Мун вздохнул и собрался было пересказать свои невесёлые мысли Хэнку, но глаза его слипались, и разговаривать совсем не хотелось. Он заснул здесь же, возле котла. Хэнк несколько минут с грустью смотрел на своего нового напарника, потом пошёл в пещеру, где был полумрак и где он привык отдыхать после охоты.
Вечером они обошли северную часть долины. Хэнк знал, что там обитает большое стадо коз. Но охота не получилась. Они наткнулись на Летающую Рыбу. Она была мертва. Огромное стальное туловище с треугольными крыльями, с множеством рваных дыр лежало на брюхе. Запах гари ощущался издалека. В сотне шагов от мёртвой Рыбы возле скалы лежал человек.

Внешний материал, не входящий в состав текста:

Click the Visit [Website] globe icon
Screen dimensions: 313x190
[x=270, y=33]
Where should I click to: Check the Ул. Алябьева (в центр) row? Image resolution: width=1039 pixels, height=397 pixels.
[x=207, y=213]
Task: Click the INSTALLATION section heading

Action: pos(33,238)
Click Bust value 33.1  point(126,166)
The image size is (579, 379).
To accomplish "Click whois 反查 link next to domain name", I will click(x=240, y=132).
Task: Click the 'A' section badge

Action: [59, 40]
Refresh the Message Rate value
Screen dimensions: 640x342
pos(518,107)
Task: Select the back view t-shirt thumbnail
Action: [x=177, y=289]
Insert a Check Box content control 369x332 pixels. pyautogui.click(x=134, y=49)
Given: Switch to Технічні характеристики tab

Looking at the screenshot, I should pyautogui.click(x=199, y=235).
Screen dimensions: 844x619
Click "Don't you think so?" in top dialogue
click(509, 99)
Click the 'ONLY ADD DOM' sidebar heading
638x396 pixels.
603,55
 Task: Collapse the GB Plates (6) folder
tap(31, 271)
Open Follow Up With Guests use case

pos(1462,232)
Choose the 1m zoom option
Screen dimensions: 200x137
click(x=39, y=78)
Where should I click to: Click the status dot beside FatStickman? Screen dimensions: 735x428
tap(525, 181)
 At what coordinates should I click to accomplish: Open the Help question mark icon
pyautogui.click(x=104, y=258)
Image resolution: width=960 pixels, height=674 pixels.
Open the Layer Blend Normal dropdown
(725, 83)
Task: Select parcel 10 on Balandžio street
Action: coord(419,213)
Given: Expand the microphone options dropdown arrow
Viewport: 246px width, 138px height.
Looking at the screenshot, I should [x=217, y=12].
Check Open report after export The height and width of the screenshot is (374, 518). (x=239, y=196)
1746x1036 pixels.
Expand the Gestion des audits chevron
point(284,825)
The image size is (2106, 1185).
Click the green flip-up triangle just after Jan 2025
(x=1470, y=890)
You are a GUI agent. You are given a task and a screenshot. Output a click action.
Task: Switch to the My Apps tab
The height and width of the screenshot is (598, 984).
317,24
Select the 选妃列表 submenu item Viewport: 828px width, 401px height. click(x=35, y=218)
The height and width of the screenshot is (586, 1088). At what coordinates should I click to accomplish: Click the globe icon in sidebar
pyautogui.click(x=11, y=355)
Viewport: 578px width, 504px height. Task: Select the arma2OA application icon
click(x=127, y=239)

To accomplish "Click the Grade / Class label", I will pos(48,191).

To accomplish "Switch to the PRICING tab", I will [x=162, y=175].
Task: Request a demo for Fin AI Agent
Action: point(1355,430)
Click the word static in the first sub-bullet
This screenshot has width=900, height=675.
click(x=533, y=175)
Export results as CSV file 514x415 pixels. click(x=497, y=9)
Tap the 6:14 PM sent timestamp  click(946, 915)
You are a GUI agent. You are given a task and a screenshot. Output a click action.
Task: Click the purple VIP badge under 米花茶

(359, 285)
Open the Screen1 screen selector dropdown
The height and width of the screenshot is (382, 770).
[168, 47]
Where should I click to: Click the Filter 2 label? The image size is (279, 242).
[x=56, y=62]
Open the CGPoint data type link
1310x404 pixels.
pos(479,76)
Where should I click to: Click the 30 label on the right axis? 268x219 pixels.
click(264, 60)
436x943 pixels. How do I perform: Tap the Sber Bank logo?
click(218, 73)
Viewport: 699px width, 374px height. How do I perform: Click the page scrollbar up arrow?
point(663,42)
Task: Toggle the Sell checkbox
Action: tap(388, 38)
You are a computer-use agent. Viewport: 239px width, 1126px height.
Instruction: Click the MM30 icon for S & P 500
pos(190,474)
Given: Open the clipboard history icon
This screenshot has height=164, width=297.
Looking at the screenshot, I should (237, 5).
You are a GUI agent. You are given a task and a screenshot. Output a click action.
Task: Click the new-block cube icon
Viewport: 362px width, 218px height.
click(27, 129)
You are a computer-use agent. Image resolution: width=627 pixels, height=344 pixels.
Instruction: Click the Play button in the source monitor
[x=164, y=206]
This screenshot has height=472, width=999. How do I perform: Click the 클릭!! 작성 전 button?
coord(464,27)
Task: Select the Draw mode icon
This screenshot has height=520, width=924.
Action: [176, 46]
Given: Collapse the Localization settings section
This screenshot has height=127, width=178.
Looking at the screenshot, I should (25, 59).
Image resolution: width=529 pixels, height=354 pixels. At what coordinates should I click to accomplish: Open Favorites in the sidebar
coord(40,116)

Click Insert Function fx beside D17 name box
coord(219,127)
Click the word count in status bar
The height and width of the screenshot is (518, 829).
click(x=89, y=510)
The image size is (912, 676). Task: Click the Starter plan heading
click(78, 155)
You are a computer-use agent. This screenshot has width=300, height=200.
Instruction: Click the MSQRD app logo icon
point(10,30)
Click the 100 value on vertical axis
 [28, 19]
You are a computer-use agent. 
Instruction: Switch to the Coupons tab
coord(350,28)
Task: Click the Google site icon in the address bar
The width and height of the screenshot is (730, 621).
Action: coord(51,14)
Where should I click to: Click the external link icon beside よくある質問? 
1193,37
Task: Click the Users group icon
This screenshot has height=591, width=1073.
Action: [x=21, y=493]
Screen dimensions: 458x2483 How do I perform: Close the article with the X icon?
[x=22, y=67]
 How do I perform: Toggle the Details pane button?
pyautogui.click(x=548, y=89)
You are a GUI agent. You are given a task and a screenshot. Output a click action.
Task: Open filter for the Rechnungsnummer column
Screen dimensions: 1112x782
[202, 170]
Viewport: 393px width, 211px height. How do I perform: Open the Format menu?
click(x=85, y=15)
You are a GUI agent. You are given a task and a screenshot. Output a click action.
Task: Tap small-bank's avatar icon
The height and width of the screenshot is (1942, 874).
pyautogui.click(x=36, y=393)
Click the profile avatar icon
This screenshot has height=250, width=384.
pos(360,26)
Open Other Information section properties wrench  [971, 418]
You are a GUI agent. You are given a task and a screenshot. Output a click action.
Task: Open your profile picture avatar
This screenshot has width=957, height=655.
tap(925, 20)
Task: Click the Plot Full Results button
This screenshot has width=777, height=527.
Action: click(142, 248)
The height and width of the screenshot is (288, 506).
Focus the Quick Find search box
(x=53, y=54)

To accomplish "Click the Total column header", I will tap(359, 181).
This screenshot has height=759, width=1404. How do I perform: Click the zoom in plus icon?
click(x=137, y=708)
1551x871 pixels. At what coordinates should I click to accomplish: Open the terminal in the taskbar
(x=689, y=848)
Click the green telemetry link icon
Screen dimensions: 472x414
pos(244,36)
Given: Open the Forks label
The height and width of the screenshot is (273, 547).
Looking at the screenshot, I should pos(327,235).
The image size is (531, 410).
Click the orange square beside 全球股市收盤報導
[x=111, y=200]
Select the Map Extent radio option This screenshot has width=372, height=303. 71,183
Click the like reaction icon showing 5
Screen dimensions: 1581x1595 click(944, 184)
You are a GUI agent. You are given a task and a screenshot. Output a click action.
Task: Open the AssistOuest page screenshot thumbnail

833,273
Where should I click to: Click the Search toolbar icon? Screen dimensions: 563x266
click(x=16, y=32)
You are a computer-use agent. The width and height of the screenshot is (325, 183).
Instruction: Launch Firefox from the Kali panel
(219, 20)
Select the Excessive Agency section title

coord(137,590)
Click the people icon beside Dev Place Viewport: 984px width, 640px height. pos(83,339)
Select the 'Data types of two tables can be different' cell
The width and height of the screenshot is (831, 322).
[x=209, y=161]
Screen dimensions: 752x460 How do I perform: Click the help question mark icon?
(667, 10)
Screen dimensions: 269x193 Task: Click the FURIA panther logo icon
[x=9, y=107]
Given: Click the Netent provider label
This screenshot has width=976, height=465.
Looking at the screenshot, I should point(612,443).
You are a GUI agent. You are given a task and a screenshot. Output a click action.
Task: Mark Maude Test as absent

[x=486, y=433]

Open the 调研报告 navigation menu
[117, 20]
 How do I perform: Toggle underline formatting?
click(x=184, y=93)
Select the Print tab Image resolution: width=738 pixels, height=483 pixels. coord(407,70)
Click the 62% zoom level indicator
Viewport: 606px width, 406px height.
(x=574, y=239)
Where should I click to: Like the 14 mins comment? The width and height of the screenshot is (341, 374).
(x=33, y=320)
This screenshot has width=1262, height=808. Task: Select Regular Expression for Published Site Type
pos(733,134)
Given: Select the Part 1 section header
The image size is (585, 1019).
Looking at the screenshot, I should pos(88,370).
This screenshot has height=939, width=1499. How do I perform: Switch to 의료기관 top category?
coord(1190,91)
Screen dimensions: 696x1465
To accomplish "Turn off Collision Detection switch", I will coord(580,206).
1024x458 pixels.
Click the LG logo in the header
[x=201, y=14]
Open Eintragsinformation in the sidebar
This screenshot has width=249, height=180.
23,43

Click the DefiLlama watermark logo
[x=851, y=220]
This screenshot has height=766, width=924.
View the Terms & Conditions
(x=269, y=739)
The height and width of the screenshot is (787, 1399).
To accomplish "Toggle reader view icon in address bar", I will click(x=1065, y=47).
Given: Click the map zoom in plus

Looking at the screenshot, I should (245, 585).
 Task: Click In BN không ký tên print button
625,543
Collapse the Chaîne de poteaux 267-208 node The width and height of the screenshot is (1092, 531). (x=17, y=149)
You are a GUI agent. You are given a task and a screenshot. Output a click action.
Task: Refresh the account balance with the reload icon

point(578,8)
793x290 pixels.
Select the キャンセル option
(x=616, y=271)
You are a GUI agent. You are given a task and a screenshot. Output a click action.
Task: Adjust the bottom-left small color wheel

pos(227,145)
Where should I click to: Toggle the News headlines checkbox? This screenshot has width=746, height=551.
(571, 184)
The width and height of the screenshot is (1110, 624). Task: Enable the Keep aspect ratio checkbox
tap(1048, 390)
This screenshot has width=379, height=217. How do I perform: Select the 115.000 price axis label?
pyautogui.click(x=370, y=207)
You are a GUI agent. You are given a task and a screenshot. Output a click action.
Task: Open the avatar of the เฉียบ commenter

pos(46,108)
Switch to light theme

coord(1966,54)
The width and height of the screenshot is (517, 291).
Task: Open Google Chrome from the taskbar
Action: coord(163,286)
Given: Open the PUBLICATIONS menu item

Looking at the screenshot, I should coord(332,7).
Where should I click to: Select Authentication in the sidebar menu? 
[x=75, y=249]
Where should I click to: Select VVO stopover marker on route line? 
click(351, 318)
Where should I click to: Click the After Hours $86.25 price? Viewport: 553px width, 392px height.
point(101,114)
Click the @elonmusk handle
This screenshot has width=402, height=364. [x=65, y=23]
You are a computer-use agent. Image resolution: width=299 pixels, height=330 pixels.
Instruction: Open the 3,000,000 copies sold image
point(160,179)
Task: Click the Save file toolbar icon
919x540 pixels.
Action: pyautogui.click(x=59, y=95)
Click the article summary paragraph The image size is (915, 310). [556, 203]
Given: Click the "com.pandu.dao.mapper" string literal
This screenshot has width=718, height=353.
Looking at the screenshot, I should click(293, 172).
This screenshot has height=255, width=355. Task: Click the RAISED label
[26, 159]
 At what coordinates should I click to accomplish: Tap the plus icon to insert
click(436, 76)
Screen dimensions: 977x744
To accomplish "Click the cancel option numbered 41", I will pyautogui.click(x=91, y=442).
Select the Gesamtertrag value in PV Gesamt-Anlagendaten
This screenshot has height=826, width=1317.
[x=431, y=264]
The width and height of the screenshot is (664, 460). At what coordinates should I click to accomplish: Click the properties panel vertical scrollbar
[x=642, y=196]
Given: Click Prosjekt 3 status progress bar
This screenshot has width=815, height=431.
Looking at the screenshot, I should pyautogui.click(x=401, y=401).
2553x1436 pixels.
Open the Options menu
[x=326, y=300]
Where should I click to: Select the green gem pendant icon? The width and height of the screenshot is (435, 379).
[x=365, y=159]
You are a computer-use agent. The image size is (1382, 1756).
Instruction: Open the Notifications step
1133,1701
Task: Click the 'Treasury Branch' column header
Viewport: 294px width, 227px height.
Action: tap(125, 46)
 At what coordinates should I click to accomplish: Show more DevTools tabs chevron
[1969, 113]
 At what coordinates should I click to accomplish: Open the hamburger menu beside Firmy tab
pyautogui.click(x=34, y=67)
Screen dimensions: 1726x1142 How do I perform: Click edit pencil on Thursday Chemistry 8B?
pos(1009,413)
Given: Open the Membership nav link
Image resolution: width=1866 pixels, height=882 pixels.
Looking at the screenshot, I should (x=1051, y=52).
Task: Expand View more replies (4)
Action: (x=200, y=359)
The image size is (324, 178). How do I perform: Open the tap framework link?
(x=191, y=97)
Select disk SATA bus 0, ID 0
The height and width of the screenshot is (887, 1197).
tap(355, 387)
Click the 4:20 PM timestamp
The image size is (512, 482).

Отец Муна любил старые песни и умел взбираться за птичьими яйцами на самые высокие утёсы. Это уменье и отсутствие страха перед высотой перешло к Муну. А в остальном их семья ничем не отличалась от сотен других, живущих в посёлке. Они занимали такую же маленькую каморку с узким окном под крышей в длинном деревянном доме. На травяных циновках хныкали и ссорились три младшие сестры Муна. Зимой они вечно путались под ногами, а от циновок пахло мочой. В конце одной из зим две сестрёнки умерли от кашля, и в каморке стало просторней. Когда настало время, Мун женился на маленькой круглолицей Лин-ге, девушке из соседнего дома, и она родила ему двух сыновей.
Мун совсем не был горбатым, хотя слегка сутулился при ходьбе. Свою кличку он получил в наказание несколько лет назад, когда однажды спел песню Соца о толстых животах.